(Data excerpts)
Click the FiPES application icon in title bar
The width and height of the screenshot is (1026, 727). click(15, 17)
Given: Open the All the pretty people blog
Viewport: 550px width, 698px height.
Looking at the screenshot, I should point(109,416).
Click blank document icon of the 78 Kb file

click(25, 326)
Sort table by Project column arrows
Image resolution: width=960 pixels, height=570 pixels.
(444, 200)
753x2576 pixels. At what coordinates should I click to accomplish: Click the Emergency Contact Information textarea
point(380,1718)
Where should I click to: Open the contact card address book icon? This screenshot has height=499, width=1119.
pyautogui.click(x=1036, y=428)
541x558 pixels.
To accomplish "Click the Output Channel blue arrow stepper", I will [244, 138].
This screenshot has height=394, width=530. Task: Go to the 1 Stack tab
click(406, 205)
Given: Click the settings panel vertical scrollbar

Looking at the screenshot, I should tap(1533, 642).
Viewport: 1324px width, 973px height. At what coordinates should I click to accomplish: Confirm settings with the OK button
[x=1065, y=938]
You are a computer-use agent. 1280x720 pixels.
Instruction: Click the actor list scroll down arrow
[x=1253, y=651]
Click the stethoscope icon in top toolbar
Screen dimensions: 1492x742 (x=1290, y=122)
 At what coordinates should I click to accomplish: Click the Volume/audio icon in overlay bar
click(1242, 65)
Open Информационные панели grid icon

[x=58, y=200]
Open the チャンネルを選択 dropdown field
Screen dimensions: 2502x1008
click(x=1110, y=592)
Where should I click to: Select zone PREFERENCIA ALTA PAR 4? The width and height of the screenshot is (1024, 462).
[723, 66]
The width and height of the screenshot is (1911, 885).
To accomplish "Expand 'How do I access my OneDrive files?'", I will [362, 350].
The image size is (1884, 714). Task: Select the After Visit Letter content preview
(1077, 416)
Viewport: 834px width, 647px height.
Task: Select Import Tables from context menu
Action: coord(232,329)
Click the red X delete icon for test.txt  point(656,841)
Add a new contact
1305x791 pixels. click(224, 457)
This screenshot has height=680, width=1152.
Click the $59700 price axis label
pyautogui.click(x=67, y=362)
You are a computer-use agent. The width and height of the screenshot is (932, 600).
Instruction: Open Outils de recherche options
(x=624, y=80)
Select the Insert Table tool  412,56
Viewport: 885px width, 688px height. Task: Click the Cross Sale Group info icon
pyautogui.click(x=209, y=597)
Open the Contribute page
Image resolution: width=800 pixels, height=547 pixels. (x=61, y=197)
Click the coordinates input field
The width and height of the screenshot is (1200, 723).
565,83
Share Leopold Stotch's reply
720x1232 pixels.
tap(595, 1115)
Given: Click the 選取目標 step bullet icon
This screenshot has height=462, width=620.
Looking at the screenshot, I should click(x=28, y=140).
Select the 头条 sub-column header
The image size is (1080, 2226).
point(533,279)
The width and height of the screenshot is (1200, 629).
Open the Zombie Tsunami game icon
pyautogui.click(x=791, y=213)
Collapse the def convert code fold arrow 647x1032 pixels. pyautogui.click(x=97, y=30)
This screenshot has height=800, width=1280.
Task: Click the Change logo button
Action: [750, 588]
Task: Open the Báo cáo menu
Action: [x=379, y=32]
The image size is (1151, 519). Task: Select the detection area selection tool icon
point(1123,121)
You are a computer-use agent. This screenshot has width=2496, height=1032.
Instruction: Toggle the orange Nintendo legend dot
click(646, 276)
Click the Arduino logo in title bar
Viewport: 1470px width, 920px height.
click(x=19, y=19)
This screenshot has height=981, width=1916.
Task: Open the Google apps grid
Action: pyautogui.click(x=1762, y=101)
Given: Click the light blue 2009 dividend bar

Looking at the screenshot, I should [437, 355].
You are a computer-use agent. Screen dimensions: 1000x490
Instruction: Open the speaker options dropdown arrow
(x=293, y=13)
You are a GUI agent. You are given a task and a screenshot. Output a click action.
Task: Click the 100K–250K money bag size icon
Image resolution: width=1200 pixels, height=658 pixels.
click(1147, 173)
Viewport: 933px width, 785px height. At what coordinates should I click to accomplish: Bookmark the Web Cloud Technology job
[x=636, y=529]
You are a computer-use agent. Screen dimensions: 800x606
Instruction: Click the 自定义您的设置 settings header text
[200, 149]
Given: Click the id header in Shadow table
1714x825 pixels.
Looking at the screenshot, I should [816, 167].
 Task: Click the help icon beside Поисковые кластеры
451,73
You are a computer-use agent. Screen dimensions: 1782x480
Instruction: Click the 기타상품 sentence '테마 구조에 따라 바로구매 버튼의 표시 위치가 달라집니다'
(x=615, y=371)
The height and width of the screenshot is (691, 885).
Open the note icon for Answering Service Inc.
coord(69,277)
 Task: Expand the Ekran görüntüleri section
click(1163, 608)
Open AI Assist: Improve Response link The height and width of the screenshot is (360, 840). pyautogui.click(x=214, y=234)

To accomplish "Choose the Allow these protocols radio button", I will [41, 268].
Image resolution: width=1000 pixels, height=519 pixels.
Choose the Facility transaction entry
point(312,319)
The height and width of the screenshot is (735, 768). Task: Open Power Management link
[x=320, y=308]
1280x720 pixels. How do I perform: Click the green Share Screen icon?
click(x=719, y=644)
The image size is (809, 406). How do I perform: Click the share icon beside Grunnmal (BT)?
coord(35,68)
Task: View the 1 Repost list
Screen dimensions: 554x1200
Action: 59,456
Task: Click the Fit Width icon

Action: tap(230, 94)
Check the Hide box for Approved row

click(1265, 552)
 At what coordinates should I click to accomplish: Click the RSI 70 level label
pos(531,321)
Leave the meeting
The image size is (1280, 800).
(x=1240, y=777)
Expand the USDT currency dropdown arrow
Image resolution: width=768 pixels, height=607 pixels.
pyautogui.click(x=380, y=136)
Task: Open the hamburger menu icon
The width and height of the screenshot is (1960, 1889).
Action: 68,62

Your objective:
Across the data above, how many lines carry the word "will"? Only the number is needed.

Solution:
3